Saved data entries:
= Beginning of Section =

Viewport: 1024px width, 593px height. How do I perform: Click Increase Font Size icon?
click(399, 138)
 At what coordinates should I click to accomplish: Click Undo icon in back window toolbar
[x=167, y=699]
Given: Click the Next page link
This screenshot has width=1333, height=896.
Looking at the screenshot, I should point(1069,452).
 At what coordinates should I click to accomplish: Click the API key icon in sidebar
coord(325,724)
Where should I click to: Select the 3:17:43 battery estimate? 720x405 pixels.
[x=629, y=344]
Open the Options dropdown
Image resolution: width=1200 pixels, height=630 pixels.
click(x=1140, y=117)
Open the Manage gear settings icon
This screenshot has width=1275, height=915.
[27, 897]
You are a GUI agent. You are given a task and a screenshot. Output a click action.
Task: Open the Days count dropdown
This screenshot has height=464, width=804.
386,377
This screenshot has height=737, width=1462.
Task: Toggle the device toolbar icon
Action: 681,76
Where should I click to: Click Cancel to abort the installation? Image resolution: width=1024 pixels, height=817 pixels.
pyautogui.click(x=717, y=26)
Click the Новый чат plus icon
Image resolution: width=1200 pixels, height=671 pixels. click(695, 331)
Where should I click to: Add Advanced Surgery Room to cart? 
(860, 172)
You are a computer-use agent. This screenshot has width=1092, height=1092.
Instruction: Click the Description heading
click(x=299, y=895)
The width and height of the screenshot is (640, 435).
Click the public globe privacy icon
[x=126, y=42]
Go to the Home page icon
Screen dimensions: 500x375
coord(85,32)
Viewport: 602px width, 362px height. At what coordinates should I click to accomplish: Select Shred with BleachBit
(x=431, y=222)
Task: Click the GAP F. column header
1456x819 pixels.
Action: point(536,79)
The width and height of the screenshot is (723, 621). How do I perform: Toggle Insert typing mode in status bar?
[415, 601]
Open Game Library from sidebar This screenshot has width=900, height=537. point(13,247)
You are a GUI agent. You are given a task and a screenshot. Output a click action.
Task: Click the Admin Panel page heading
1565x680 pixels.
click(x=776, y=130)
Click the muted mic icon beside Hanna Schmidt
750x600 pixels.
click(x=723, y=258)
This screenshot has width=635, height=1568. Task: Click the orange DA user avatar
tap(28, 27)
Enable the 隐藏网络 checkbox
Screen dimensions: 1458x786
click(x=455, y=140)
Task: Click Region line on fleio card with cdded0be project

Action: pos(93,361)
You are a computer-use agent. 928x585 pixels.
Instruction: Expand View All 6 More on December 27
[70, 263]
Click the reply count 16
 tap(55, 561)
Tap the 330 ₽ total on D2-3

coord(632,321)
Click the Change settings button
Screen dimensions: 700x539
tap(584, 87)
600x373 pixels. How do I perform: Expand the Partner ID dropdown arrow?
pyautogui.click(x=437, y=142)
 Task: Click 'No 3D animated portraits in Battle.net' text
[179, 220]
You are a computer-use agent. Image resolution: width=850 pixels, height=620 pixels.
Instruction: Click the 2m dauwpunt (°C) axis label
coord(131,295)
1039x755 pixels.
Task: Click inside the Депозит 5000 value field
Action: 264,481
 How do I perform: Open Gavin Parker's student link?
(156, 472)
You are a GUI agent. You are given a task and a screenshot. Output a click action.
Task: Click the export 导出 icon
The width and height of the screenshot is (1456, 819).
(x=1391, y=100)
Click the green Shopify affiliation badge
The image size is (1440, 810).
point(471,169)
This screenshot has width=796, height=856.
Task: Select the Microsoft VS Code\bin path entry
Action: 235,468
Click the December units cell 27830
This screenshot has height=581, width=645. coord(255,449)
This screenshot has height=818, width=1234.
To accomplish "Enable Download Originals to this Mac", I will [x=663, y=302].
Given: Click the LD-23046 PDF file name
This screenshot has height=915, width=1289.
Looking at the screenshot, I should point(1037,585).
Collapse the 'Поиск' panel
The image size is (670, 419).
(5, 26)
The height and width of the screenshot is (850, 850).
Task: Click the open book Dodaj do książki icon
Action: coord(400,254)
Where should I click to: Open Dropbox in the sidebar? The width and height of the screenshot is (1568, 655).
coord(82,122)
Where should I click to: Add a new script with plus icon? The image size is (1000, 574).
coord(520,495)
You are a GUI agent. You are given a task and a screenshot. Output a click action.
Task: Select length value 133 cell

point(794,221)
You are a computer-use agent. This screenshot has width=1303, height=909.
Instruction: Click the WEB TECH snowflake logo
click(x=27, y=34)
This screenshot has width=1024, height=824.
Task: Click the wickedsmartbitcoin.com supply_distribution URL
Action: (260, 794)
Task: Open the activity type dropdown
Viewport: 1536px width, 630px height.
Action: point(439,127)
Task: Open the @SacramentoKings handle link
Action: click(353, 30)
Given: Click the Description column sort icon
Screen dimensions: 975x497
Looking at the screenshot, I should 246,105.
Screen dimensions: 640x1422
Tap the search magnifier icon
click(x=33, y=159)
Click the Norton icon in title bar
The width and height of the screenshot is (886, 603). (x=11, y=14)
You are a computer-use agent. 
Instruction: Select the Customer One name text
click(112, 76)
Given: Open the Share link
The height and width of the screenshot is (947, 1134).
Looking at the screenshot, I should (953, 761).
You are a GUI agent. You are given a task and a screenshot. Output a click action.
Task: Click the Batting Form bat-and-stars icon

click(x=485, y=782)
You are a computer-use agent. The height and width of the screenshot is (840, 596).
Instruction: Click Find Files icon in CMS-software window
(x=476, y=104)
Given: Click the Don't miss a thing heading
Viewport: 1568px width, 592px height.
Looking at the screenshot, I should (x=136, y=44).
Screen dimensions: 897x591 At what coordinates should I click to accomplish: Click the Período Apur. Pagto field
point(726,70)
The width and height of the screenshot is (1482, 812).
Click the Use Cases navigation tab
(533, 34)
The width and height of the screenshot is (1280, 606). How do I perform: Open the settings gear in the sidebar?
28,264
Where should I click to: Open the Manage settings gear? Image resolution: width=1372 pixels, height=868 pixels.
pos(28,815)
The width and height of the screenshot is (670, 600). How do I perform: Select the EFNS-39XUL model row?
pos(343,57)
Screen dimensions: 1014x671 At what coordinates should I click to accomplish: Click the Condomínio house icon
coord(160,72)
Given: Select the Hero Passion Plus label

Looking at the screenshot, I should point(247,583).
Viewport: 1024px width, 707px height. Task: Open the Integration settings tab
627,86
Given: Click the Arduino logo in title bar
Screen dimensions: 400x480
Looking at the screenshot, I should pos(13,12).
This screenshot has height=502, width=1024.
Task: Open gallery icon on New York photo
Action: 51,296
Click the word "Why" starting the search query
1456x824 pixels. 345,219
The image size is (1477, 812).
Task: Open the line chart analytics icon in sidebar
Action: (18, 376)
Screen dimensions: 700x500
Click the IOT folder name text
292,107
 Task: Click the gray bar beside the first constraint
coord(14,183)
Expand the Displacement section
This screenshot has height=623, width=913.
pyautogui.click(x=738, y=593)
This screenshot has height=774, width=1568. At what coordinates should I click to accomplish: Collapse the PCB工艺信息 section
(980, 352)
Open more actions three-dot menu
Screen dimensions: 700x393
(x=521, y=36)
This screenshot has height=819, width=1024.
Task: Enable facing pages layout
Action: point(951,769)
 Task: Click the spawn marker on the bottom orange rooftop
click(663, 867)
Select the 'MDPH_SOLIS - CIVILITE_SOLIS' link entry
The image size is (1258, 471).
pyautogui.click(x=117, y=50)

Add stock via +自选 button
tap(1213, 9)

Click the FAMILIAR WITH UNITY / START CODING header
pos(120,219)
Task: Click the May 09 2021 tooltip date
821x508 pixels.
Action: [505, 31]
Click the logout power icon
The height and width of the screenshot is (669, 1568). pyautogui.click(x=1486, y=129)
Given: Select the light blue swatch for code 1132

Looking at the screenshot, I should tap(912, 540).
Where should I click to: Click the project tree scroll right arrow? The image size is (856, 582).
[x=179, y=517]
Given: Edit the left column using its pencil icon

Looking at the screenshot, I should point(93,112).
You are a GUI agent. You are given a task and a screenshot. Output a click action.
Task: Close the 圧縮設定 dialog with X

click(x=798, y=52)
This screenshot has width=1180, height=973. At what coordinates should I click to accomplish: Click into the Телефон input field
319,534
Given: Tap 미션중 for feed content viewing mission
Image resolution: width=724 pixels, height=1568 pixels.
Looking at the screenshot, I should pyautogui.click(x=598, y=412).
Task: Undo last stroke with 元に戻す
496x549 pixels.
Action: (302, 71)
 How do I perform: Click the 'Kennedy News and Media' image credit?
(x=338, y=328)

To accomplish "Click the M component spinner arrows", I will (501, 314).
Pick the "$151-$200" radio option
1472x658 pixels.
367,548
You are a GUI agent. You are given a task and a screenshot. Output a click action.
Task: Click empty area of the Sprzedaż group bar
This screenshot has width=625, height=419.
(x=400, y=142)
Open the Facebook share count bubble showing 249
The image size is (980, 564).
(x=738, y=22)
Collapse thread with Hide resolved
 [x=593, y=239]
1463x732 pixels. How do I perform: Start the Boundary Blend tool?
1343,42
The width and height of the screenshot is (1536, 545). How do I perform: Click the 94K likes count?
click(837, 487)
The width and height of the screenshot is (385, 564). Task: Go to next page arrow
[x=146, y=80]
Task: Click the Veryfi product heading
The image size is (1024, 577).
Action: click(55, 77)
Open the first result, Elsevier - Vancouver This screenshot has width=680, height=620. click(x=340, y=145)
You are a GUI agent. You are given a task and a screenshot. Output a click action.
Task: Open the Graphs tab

= End of Section =

◆ WORK ITEM:
Whenever "computer" occurs in a line of the entries, copy that line.

◆ ANSWER FOR THE TASK:
You are a computer-use agent. This screenshot has width=1092, height=1092.
You are a computer-use agent. 928x585 pixels.
You are a computer-use agent. Image resolution: width=850 pixels, height=620 pixels.
You are a computer-use agent. This screenshot has width=1303, height=909.
You are a computer-use agent. 
You are a computer-use agent. The height and width of the screenshot is (840, 596).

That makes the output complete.